The Piedras Blancas Light Station is an Outstanding Natural Area, managed by the Bureau of Land Management. The lighthouse was built in 1875 and a Victorian dwelling was later completed. Tours are offered to the public.

Piedreas Blancas is an important elephant seal rookery. Friends of the Elephant Seal is a non-profit organization dedicated to educating people about elephant seals and other marine life.

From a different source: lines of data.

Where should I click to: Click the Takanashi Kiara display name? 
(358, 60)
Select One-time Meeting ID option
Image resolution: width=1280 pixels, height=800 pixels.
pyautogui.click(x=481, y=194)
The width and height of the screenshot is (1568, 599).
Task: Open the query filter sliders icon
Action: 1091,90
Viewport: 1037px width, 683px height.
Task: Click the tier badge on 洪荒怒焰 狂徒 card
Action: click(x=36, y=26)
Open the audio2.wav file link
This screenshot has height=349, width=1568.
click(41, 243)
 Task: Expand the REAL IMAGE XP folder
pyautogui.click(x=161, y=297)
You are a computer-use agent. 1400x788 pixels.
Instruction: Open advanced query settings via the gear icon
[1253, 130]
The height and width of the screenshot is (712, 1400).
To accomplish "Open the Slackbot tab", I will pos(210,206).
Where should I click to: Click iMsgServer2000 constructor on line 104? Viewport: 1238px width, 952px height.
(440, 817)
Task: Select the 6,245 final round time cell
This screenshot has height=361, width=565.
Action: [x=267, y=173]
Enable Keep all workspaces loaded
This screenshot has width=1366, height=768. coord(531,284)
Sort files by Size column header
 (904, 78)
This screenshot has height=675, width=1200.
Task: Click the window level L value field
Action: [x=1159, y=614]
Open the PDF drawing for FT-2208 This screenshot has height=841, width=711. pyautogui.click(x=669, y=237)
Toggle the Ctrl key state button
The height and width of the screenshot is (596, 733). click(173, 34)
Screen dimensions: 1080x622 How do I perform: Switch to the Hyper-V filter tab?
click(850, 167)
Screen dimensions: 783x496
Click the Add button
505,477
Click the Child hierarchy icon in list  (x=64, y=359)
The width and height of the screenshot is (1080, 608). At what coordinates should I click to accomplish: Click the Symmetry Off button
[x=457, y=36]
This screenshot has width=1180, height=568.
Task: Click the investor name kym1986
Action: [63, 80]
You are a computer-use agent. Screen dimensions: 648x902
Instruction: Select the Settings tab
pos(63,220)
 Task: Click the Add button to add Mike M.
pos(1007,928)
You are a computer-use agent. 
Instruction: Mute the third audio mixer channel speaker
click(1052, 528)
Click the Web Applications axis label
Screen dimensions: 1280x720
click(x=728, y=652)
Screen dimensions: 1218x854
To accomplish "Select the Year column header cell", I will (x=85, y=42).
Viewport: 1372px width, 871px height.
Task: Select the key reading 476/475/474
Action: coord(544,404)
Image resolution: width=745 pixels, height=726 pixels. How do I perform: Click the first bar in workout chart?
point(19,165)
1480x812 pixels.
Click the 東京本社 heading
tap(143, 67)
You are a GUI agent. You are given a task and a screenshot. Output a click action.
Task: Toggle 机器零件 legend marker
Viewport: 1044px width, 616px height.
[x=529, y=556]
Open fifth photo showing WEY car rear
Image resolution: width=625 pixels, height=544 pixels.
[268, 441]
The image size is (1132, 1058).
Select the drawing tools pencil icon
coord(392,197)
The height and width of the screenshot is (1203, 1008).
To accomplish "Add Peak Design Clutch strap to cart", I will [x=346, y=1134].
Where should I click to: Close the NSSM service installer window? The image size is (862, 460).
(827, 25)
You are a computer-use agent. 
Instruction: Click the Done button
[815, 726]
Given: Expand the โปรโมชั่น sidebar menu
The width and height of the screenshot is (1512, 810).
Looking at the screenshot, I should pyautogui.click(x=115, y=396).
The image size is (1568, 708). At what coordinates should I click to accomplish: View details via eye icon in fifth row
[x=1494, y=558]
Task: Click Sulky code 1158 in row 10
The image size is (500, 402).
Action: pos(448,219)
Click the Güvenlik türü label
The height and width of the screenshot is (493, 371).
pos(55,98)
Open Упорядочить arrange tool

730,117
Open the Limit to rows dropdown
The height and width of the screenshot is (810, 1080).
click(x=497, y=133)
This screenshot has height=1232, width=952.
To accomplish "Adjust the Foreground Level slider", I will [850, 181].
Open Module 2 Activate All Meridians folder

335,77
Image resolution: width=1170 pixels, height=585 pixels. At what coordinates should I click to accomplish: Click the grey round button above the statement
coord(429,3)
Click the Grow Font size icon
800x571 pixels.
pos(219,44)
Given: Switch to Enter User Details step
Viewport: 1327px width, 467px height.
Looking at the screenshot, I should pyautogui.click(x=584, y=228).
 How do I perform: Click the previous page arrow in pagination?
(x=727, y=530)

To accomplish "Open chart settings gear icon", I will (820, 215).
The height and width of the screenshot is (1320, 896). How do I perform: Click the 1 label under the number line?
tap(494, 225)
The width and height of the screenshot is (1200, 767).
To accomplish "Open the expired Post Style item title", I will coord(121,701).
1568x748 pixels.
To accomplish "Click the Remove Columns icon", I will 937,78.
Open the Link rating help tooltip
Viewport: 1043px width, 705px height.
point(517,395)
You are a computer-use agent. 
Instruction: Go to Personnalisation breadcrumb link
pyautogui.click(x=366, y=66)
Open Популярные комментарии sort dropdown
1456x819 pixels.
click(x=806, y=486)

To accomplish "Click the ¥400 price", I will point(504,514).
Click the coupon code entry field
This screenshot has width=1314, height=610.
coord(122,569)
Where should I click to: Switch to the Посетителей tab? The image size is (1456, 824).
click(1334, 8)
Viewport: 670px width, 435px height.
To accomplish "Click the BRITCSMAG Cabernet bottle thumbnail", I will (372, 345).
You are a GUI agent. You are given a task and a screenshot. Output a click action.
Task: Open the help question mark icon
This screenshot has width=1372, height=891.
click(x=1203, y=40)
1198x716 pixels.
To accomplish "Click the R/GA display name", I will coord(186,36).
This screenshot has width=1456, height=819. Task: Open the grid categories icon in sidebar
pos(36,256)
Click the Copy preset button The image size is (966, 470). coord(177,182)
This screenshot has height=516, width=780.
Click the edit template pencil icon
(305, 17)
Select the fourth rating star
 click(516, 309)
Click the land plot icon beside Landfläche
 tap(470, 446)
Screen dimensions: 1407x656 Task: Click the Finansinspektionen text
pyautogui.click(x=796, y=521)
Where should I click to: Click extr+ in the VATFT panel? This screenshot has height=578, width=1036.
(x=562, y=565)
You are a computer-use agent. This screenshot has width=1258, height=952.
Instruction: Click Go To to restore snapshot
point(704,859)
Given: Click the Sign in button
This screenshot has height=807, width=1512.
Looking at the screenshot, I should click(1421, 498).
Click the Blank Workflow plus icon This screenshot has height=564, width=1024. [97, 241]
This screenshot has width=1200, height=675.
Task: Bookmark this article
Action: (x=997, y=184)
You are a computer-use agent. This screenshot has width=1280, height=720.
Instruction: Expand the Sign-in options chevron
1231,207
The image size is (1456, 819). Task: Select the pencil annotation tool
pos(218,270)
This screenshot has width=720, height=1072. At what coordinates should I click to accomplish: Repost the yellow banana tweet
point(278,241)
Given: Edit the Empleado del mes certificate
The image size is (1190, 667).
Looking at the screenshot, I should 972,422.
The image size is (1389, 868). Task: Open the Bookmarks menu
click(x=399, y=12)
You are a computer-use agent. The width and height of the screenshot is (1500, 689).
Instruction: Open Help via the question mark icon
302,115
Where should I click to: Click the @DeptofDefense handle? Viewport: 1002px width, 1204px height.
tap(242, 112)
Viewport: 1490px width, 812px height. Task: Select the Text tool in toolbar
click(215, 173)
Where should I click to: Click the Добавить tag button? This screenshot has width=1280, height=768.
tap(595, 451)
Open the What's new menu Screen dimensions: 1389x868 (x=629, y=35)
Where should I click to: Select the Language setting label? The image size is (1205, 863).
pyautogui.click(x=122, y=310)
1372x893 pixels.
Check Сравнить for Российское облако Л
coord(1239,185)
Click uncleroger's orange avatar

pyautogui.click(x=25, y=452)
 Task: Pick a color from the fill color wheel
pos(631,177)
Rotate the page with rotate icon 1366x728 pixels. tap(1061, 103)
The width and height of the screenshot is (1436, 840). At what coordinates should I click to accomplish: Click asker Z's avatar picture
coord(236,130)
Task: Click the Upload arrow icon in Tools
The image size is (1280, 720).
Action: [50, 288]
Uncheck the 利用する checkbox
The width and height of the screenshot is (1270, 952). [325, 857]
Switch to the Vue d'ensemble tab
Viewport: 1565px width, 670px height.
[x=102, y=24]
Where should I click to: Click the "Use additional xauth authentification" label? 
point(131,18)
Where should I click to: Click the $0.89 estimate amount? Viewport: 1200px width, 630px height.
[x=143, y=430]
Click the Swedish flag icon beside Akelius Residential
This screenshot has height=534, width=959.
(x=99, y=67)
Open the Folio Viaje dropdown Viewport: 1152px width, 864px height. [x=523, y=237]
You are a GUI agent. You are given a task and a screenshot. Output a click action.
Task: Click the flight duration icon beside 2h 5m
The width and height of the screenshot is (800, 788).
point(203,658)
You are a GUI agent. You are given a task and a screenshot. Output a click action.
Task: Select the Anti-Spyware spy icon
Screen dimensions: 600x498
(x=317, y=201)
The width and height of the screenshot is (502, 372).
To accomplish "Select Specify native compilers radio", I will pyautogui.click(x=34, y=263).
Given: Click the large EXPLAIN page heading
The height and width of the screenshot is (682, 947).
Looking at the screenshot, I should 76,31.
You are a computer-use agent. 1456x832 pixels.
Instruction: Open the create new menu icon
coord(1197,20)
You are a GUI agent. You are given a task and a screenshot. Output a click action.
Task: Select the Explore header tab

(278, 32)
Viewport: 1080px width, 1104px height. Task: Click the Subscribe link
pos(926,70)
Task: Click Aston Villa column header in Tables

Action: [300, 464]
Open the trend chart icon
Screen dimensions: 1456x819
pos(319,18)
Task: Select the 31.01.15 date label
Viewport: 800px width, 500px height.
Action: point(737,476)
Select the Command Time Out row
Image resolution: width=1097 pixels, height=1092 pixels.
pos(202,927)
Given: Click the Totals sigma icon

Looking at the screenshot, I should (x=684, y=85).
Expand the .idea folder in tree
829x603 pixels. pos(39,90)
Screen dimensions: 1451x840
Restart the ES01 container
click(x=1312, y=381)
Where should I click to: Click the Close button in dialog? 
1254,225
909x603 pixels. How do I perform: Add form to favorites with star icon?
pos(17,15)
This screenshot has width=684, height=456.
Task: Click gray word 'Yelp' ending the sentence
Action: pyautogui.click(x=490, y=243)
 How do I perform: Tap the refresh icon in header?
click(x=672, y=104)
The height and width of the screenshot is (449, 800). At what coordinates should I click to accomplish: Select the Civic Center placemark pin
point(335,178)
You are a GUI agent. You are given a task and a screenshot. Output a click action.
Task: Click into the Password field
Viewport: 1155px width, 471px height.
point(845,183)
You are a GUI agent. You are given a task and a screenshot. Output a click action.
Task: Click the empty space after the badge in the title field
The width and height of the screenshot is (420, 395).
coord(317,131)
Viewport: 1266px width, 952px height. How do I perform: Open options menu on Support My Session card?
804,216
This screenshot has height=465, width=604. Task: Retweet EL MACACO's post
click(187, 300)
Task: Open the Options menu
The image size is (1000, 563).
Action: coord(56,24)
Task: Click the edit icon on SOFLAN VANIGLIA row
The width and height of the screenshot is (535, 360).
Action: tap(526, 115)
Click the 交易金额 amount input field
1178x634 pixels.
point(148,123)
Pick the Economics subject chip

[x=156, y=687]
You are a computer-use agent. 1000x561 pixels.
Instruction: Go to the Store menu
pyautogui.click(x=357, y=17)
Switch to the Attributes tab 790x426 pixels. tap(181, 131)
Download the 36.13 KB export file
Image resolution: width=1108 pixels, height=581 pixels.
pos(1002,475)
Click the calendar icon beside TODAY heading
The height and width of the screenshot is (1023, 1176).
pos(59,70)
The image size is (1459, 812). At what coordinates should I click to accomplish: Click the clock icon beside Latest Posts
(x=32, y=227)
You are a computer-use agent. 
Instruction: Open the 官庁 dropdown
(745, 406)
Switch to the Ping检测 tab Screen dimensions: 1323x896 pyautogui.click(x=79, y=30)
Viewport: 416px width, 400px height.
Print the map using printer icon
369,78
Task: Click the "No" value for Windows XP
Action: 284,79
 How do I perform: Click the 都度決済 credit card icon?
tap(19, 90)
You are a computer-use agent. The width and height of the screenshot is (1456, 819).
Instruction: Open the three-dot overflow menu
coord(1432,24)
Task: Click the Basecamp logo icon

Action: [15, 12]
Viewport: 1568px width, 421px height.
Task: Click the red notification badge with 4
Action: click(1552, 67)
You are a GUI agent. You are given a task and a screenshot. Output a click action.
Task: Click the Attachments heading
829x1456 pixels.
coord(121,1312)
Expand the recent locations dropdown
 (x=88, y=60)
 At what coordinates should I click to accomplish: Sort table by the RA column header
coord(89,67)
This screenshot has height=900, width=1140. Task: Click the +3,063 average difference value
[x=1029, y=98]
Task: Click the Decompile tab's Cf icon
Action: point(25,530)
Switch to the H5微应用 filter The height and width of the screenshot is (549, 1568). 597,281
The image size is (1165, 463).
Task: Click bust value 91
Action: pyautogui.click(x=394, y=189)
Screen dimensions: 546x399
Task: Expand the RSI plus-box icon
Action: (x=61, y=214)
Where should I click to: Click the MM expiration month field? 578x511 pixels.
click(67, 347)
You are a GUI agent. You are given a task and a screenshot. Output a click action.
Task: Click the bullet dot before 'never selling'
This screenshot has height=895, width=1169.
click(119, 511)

California's marine protected areas encourage recreational and educational uses of the ocean. Activities such as kayaking, diving, snorkeling, and swimming are allowed unless otherwise restricted.

==Scientific monitoring==
As specified by the Marine Life Protection Act, select marine protected areas along California's central coast are being monitored by scientists to track their effectiveness and learn more about ocean health. Similar studies in marine protected areas located off of the Santa Barbara Channel Islands have already detected gradual improvements in fish size and number.

Local scientific and educational institutions involved in the monitoring include Stanford University's Hopkins Marine Station, University of California Santa Cruz, Moss Landing Marine Laboratories and Cal Poly San Luis Obispo. Research methods include hook-and-line sampling, intertidal and scuba diver surveys, and the use of Remote Operated Vehicle (ROV) submarines.